Whether to change the supply chains
With the latest developments in global trade, many importers of consumer goods are now considering whether to improve their supply chains by shifting to other source destinations. While finding alternative low-cost nations can be a viable option, no single source can replace the manufacturing powerhouse that’s China. The East Asian giant’s established infrastructural framework and huge labor market give it an edge on cost despite the massive tariffs.
While there are several low-cost destination options worth considering, moving your production source to a new supplier could come at a high expense because of ramp-up time, sampling, extra shipping costs, etc.
China’s already established manufacturing economy could offer advantages that you may not quickly get elsewhere.

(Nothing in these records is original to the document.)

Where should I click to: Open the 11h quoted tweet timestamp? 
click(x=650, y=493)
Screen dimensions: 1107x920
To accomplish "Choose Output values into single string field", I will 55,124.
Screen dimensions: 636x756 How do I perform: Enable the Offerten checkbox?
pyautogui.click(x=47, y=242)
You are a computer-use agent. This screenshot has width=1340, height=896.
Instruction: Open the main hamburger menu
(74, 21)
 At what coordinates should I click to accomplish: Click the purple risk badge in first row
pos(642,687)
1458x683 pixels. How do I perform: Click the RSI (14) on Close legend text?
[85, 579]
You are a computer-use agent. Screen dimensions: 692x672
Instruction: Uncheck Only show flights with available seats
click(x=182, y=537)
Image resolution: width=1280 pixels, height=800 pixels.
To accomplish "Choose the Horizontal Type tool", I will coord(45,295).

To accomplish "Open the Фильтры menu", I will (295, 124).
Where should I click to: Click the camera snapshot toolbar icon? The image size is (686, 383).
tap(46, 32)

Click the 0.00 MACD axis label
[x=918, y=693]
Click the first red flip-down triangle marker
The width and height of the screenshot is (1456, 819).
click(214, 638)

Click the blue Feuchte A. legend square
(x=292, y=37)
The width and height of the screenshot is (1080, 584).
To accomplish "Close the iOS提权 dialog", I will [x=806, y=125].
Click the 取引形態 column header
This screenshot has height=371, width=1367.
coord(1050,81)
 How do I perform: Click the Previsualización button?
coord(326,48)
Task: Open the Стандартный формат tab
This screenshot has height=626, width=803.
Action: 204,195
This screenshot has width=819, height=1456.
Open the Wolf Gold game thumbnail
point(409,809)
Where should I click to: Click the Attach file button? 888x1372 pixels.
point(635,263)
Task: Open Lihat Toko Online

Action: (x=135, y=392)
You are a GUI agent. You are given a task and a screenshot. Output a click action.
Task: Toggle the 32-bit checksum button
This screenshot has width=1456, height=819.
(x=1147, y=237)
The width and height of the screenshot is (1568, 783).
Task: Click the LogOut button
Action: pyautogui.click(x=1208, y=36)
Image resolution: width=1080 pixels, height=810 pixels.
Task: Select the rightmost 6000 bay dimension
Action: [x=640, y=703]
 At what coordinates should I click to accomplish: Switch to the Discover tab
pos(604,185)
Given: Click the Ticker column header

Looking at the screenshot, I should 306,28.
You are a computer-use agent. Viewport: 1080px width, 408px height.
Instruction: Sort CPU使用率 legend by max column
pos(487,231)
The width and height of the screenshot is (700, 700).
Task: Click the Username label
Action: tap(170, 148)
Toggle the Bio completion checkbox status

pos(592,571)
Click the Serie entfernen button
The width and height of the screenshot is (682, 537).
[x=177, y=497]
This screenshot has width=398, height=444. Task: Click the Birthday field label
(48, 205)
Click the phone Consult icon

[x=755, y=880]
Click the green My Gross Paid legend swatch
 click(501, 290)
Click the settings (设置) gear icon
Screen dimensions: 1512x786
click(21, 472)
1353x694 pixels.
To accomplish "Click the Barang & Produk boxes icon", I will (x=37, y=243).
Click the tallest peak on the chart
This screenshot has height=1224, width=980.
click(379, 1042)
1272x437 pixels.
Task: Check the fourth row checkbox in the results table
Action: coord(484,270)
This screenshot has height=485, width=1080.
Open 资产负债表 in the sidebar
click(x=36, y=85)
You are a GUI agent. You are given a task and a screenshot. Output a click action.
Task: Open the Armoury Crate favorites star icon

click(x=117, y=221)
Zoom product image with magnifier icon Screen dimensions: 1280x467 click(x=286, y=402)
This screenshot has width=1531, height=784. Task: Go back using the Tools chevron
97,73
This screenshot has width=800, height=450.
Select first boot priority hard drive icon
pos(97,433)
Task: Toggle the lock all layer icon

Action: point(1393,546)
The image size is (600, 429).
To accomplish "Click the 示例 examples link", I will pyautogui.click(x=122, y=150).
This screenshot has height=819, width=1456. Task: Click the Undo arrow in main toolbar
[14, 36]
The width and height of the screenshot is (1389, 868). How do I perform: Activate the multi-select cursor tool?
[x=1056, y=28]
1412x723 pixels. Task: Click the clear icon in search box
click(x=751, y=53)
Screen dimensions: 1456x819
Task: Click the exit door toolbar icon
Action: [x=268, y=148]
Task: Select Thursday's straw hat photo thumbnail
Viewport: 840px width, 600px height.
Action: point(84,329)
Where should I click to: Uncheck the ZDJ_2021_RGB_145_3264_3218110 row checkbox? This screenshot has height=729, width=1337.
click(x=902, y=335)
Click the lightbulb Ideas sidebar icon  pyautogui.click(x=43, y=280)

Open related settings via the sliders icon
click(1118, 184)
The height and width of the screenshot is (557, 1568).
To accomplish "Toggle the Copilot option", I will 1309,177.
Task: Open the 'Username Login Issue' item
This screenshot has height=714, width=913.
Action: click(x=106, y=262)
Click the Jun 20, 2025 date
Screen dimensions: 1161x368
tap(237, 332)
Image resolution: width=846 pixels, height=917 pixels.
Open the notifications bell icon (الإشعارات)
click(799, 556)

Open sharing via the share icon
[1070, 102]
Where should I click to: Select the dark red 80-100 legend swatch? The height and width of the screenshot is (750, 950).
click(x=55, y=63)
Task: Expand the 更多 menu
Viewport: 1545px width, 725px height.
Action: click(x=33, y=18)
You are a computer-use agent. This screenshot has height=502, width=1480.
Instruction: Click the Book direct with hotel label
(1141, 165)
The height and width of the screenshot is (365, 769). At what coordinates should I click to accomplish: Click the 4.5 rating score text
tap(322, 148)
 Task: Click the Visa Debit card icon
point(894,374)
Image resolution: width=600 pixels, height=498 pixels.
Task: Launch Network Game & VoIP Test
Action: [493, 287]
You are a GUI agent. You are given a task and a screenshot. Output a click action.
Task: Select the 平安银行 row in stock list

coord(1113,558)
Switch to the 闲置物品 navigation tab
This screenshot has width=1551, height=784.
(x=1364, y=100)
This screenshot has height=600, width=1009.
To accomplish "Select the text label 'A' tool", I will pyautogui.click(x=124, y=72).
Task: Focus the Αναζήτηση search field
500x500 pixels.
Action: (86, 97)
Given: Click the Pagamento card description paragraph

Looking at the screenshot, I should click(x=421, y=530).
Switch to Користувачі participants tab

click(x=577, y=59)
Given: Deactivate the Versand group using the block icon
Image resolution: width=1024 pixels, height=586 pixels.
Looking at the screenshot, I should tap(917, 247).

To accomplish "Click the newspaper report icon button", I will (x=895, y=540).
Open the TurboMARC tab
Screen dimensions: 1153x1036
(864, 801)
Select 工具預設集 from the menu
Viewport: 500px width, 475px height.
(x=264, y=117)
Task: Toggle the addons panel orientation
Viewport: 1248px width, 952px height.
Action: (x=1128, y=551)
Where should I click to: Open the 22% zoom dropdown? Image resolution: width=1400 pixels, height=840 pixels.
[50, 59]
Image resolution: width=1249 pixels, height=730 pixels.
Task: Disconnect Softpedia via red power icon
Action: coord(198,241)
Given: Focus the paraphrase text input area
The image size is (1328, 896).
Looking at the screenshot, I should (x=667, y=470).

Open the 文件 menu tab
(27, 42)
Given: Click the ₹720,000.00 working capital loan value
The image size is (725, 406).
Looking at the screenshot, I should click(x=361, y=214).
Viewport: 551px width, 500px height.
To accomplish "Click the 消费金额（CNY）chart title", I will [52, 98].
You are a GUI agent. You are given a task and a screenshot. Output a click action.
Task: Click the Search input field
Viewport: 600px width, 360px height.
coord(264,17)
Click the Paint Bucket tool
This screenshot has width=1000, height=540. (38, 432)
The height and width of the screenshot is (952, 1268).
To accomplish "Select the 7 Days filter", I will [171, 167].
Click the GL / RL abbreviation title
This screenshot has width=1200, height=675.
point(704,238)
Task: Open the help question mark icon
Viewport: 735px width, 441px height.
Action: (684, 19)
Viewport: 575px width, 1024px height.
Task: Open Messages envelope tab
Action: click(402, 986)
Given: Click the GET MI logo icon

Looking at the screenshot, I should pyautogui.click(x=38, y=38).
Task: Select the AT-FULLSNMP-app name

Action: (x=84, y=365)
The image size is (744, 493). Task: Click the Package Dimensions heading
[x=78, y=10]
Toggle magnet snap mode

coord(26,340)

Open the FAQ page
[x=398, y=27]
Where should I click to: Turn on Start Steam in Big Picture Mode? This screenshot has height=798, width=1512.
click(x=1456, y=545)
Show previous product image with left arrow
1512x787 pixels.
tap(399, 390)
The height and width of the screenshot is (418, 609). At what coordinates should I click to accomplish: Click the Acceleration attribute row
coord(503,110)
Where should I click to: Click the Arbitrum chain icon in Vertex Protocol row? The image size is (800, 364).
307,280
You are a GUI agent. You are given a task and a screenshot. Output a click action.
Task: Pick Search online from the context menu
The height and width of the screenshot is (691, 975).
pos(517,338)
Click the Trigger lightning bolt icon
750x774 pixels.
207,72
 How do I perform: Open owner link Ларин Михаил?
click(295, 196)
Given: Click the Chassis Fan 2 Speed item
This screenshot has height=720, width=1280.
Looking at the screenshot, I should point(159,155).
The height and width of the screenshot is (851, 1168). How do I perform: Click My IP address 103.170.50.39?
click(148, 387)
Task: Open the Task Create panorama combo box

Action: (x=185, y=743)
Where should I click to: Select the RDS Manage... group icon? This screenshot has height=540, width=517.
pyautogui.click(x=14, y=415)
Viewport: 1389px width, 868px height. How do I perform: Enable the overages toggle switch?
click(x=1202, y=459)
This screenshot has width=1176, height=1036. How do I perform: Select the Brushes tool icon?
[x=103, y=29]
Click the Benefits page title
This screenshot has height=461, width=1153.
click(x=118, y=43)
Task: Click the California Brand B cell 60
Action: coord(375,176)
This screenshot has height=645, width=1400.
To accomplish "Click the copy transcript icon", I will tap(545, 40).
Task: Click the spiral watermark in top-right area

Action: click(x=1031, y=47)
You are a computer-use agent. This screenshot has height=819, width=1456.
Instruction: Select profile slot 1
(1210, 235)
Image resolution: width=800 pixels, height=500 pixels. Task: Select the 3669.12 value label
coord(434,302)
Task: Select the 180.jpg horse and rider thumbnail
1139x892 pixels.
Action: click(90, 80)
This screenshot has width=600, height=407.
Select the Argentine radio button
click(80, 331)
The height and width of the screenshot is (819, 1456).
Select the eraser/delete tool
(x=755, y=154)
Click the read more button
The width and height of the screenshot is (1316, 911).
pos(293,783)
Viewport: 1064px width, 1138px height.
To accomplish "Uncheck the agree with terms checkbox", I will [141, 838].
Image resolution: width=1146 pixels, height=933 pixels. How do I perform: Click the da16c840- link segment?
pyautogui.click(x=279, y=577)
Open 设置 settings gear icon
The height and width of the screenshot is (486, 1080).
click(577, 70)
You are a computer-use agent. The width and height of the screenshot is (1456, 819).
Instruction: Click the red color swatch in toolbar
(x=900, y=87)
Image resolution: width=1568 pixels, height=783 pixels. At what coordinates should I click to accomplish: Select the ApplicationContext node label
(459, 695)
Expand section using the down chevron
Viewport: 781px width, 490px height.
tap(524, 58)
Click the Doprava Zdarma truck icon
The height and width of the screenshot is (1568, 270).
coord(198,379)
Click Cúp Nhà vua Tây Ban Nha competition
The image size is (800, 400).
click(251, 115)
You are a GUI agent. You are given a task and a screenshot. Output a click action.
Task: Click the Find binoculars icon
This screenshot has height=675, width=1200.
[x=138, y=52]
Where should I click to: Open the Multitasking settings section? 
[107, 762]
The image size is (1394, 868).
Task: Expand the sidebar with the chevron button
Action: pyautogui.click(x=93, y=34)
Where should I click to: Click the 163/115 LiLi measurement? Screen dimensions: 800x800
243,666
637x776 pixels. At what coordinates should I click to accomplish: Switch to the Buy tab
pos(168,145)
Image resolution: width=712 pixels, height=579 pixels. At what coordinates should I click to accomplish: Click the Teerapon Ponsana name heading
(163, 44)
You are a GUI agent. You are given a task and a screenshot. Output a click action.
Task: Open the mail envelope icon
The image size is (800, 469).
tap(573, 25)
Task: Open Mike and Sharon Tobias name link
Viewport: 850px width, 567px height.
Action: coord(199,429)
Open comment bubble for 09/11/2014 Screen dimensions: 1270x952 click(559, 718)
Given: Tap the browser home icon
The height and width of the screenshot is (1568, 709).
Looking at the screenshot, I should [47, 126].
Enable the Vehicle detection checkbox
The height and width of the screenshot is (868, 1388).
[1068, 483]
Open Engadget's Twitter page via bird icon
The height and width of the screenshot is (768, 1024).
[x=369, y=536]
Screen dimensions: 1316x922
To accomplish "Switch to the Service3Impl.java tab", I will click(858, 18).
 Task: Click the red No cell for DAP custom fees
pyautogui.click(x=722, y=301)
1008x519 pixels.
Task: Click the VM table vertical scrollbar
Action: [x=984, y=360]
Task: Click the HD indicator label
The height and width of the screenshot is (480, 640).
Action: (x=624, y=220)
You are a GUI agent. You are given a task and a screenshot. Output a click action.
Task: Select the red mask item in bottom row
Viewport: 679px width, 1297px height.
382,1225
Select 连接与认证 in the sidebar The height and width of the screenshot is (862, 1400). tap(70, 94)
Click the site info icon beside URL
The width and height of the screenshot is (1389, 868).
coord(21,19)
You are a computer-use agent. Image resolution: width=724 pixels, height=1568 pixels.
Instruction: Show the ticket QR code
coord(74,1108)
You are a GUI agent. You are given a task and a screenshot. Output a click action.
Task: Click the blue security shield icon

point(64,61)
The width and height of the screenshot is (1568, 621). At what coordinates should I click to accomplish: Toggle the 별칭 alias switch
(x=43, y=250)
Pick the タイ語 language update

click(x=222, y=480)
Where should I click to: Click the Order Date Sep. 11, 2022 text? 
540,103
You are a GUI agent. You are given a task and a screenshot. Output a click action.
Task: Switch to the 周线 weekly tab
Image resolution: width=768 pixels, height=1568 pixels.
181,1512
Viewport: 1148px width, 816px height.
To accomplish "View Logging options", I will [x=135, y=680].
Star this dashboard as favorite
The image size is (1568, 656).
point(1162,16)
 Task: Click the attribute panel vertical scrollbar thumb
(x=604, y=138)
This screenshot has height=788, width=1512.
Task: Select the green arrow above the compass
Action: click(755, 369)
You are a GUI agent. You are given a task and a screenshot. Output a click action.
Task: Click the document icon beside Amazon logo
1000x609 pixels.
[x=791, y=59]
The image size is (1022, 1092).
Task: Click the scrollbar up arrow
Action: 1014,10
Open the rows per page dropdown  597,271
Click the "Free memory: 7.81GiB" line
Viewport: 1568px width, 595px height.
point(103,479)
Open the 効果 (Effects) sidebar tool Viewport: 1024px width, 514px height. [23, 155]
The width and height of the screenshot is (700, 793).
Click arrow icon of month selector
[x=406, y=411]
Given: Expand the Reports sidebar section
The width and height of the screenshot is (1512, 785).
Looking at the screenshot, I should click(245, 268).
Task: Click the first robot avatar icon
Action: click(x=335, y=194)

However, for an importer who makes all of their goods using necessary materials like all-plastic products, they may find it easier to shift production away from China. You could even find opportunities within the US and take advantage of highly automated production and lower shipping costs.
As for those importers who make their goods utilizing different materials across varying categories, you may find moving out of China harder because you may not get a single low-cost destination that makes all the products you need.
Although the world-class infrastructure in China can tremendously reduce shipping costs relative to surrounding Southeast Asian nations, if your new supplier is located in Latin America, the nearness to the US can make shipping costs lower than if you were getting products from China.
China’s manufacturing expertise and hugely productive workforce
China has built a lot of manufacturing expertise over the years. With its tremendously productive workforce, it can produce so many types of goods. There’s hardly any other country that combines that level of expertise with as deep a labor pool as China does. Hardly any low-cost country can beat that combination.
Indeed, we’re dealing with an unpredictable future as far as the ongoing global trade war is concerned. If, as an importer, you’re considering moving your production to an alternative sourcing location, then you need also to ask yourself how the global trade arena would look like if the current tariff regime suddenly changes. Most importantly, how would you cope?
Don’t rush into making decisions. Keep your options open. Don’t burn your bridges even if you decide to shift your production away from the Chinese market. And, don’t compromise on quality also if looking for cheaper supply options. Do a thorough audit of any suppliers you may decide to shift your production to and hire the inspection company to make sure they meet the required quality.